● The task
Go through the material below and return each line with the string "first" in it.

=== Raw data ===

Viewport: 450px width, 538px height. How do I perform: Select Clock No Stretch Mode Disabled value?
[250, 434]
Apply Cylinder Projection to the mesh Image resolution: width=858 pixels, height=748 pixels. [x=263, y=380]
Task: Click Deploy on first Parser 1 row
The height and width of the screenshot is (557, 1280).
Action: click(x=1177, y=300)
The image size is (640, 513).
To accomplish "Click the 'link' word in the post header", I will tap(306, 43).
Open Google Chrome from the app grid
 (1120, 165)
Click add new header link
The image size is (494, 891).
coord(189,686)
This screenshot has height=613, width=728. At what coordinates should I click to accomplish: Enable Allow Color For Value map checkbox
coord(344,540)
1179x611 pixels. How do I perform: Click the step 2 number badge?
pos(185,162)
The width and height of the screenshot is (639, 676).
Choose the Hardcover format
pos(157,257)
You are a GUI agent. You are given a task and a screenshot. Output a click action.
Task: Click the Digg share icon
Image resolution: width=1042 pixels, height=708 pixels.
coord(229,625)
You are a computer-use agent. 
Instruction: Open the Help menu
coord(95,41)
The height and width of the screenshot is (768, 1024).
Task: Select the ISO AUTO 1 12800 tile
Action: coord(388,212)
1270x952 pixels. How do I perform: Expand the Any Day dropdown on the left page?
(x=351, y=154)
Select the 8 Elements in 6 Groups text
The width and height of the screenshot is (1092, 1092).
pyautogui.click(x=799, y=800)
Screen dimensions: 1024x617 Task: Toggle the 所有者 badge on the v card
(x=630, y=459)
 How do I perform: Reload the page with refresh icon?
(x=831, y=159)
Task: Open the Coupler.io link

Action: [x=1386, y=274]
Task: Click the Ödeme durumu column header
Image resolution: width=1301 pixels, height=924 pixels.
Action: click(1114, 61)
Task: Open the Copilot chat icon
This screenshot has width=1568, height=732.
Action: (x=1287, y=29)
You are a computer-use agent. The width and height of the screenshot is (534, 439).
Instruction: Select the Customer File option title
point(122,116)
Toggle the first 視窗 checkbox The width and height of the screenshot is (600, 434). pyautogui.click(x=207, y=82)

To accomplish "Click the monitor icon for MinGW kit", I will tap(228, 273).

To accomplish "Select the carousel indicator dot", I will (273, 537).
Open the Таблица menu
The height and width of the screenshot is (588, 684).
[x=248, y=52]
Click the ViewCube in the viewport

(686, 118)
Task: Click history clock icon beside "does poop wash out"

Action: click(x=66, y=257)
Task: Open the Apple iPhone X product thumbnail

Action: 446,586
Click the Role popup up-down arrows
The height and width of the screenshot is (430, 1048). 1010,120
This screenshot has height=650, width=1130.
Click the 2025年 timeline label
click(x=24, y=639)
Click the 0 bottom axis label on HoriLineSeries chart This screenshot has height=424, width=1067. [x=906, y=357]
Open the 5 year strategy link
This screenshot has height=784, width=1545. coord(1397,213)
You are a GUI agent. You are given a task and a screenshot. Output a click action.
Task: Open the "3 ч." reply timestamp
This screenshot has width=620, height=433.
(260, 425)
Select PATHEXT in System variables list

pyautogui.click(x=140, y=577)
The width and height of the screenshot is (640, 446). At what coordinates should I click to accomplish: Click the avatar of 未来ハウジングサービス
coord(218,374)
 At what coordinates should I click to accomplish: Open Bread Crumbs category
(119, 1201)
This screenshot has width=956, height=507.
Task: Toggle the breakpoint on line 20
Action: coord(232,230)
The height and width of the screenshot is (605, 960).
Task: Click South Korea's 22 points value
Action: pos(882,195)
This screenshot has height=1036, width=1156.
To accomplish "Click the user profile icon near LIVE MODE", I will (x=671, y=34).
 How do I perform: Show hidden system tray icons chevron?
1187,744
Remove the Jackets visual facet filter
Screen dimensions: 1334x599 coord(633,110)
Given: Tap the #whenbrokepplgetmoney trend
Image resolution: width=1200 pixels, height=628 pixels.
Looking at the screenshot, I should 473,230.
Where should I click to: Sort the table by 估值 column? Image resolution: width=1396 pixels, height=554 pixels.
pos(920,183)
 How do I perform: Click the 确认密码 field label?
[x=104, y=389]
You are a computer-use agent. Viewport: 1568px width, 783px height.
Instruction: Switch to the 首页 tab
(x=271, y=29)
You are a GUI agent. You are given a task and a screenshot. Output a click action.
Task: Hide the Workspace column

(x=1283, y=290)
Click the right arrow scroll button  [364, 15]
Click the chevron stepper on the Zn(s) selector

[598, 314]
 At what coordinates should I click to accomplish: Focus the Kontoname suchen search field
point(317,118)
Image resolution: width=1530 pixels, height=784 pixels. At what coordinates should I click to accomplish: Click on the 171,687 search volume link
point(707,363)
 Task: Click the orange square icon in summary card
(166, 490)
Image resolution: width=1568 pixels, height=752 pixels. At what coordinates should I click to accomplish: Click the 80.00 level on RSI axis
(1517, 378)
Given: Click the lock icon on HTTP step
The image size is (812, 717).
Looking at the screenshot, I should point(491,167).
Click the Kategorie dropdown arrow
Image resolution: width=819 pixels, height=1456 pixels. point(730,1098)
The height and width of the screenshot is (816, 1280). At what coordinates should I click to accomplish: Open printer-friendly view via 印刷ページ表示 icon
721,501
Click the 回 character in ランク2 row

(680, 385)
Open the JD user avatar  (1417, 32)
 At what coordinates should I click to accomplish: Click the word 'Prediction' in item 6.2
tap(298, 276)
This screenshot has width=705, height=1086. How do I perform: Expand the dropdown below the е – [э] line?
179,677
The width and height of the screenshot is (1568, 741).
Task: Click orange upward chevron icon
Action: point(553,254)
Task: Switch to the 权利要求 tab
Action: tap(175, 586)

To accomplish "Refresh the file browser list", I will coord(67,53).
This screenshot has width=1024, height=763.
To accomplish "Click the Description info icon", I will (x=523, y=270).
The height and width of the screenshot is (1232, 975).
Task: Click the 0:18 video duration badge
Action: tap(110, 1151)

===

● Answer box
Task: Click Deploy on first Parser 1 row
Toggle the first 視窗 checkbox The width and height of the screenshot is (600, 434). pyautogui.click(x=207, y=82)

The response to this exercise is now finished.